==== DATA LISTING ====

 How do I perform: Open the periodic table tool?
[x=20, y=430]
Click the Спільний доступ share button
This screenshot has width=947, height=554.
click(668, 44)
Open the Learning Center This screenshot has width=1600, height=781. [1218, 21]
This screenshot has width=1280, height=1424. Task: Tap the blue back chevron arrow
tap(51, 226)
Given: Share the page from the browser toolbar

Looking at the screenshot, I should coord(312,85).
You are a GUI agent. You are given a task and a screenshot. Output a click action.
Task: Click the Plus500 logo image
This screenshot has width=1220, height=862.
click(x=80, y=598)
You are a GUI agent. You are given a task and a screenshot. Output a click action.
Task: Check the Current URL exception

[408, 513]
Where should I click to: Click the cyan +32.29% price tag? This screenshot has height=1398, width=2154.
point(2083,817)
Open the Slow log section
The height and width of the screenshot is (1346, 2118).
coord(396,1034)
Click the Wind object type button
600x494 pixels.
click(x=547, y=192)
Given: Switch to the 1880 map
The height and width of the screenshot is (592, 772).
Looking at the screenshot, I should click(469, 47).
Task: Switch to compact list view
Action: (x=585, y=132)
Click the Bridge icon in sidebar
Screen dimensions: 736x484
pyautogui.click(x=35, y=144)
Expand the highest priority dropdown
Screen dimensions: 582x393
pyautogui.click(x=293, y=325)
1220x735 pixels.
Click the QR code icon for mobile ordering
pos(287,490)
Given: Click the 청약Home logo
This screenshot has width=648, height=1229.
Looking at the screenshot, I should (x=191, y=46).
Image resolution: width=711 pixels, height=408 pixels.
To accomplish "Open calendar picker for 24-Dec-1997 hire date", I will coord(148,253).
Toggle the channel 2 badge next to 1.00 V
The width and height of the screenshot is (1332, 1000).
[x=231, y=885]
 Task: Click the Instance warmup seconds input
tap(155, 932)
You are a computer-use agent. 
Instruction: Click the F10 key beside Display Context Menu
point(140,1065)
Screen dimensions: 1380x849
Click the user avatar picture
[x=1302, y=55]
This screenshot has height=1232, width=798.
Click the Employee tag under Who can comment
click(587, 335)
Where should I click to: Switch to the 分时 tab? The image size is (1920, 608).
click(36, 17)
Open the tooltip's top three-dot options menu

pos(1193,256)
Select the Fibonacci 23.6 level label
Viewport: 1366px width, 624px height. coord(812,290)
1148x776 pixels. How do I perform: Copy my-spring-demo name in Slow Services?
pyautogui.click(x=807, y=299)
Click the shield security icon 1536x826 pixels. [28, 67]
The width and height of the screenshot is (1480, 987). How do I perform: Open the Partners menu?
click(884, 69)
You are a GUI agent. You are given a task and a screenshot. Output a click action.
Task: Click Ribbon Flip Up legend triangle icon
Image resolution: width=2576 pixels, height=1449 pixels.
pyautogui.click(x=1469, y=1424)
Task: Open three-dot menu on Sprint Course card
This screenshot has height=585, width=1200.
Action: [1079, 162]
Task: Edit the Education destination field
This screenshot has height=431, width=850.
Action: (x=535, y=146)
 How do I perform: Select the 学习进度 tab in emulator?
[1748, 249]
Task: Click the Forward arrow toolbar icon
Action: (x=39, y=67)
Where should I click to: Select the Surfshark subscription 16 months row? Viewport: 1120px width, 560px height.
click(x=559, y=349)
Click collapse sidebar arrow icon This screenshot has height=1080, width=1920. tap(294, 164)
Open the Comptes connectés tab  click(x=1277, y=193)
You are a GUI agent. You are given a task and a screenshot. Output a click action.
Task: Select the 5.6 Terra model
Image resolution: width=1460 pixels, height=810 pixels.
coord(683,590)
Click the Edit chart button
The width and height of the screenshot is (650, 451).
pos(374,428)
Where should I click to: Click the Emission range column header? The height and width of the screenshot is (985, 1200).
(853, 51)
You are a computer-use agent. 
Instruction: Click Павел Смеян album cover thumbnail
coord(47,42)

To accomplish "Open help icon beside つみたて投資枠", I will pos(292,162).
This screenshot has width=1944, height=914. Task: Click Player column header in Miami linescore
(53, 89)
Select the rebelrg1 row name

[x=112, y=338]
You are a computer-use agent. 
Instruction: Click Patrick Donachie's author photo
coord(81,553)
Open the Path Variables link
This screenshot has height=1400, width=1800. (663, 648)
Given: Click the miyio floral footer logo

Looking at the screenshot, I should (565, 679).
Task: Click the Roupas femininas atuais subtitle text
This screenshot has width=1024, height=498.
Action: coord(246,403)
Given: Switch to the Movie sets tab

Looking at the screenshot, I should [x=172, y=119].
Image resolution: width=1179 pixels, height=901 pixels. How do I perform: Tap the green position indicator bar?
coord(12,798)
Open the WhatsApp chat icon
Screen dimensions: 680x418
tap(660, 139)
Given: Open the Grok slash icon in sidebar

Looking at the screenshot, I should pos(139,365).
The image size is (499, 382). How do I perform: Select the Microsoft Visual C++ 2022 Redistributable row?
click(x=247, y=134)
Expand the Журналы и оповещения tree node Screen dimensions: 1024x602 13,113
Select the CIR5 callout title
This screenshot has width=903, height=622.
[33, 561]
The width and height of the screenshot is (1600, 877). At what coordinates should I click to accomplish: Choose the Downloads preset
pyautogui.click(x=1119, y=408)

====

Print every entry exactly as it appears.

 How do I perform: Open the periodic table tool?
[x=20, y=430]
Click the Спільний доступ share button
This screenshot has width=947, height=554.
click(668, 44)
Open the Learning Center This screenshot has width=1600, height=781. [1218, 21]
This screenshot has width=1280, height=1424. Task: Tap the blue back chevron arrow
tap(51, 226)
Given: Share the page from the browser toolbar

Looking at the screenshot, I should coord(312,85).
You are a GUI agent. You are given a task and a screenshot. Output a click action.
Task: Click the Plus500 logo image
This screenshot has width=1220, height=862.
click(x=80, y=598)
You are a GUI agent. You are given a task and a screenshot. Output a click action.
Task: Check the Current URL exception

[408, 513]
Where should I click to: Click the cyan +32.29% price tag? This screenshot has height=1398, width=2154.
point(2083,817)
Open the Slow log section
The height and width of the screenshot is (1346, 2118).
coord(396,1034)
Click the Wind object type button
600x494 pixels.
click(x=547, y=192)
Given: Switch to the 1880 map
The height and width of the screenshot is (592, 772).
Looking at the screenshot, I should click(469, 47).
Task: Switch to compact list view
Action: (x=585, y=132)
Click the Bridge icon in sidebar
Screen dimensions: 736x484
pyautogui.click(x=35, y=144)
Expand the highest priority dropdown
Screen dimensions: 582x393
pyautogui.click(x=293, y=325)
1220x735 pixels.
Click the QR code icon for mobile ordering
pos(287,490)
Given: Click the 청약Home logo
This screenshot has width=648, height=1229.
Looking at the screenshot, I should (x=191, y=46).
Image resolution: width=711 pixels, height=408 pixels.
To accomplish "Open calendar picker for 24-Dec-1997 hire date", I will coord(148,253).
Toggle the channel 2 badge next to 1.00 V
The width and height of the screenshot is (1332, 1000).
[x=231, y=885]
 Task: Click the Instance warmup seconds input
tap(155, 932)
You are a computer-use agent. 
Instruction: Click the F10 key beside Display Context Menu
point(140,1065)
Screen dimensions: 1380x849
Click the user avatar picture
[x=1302, y=55]
This screenshot has height=1232, width=798.
Click the Employee tag under Who can comment
click(587, 335)
Where should I click to: Switch to the 分时 tab? The image size is (1920, 608).
click(36, 17)
Open the tooltip's top three-dot options menu

pos(1193,256)
Select the Fibonacci 23.6 level label
Viewport: 1366px width, 624px height. coord(812,290)
1148x776 pixels. How do I perform: Copy my-spring-demo name in Slow Services?
pyautogui.click(x=807, y=299)
Click the shield security icon 1536x826 pixels. [28, 67]
The width and height of the screenshot is (1480, 987). How do I perform: Open the Partners menu?
click(884, 69)
You are a GUI agent. You are given a task and a screenshot. Output a click action.
Task: Click Ribbon Flip Up legend triangle icon
Image resolution: width=2576 pixels, height=1449 pixels.
pyautogui.click(x=1469, y=1424)
Task: Open three-dot menu on Sprint Course card
This screenshot has height=585, width=1200.
Action: [1079, 162]
Task: Edit the Education destination field
This screenshot has height=431, width=850.
Action: (x=535, y=146)
 How do I perform: Select the 学习进度 tab in emulator?
[1748, 249]
Task: Click the Forward arrow toolbar icon
Action: (x=39, y=67)
Where should I click to: Select the Surfshark subscription 16 months row? Viewport: 1120px width, 560px height.
click(x=559, y=349)
Click collapse sidebar arrow icon This screenshot has height=1080, width=1920. tap(294, 164)
Open the Comptes connectés tab  click(x=1277, y=193)
You are a GUI agent. You are given a task and a screenshot. Output a click action.
Task: Select the 5.6 Terra model
Image resolution: width=1460 pixels, height=810 pixels.
coord(683,590)
Click the Edit chart button
The width and height of the screenshot is (650, 451).
pos(374,428)
Where should I click to: Click the Emission range column header? The height and width of the screenshot is (985, 1200).
(853, 51)
You are a computer-use agent. 
Instruction: Click Павел Смеян album cover thumbnail
coord(47,42)

To accomplish "Open help icon beside つみたて投資枠", I will pos(292,162).
This screenshot has width=1944, height=914. Task: Click Player column header in Miami linescore
(53, 89)
Select the rebelrg1 row name

[x=112, y=338]
You are a computer-use agent. 
Instruction: Click Patrick Donachie's author photo
coord(81,553)
Open the Path Variables link
This screenshot has height=1400, width=1800. (663, 648)
Given: Click the miyio floral footer logo

Looking at the screenshot, I should (565, 679).
Task: Click the Roupas femininas atuais subtitle text
This screenshot has width=1024, height=498.
Action: coord(246,403)
Given: Switch to the Movie sets tab

Looking at the screenshot, I should [x=172, y=119].
Image resolution: width=1179 pixels, height=901 pixels. How do I perform: Tap the green position indicator bar?
coord(12,798)
Open the WhatsApp chat icon
Screen dimensions: 680x418
tap(660, 139)
Given: Open the Grok slash icon in sidebar

Looking at the screenshot, I should pos(139,365).
The image size is (499, 382). How do I perform: Select the Microsoft Visual C++ 2022 Redistributable row?
click(x=247, y=134)
Expand the Журналы и оповещения tree node Screen dimensions: 1024x602 13,113
Select the CIR5 callout title
This screenshot has width=903, height=622.
[33, 561]
The width and height of the screenshot is (1600, 877). At what coordinates should I click to accomplish: Choose the Downloads preset
pyautogui.click(x=1119, y=408)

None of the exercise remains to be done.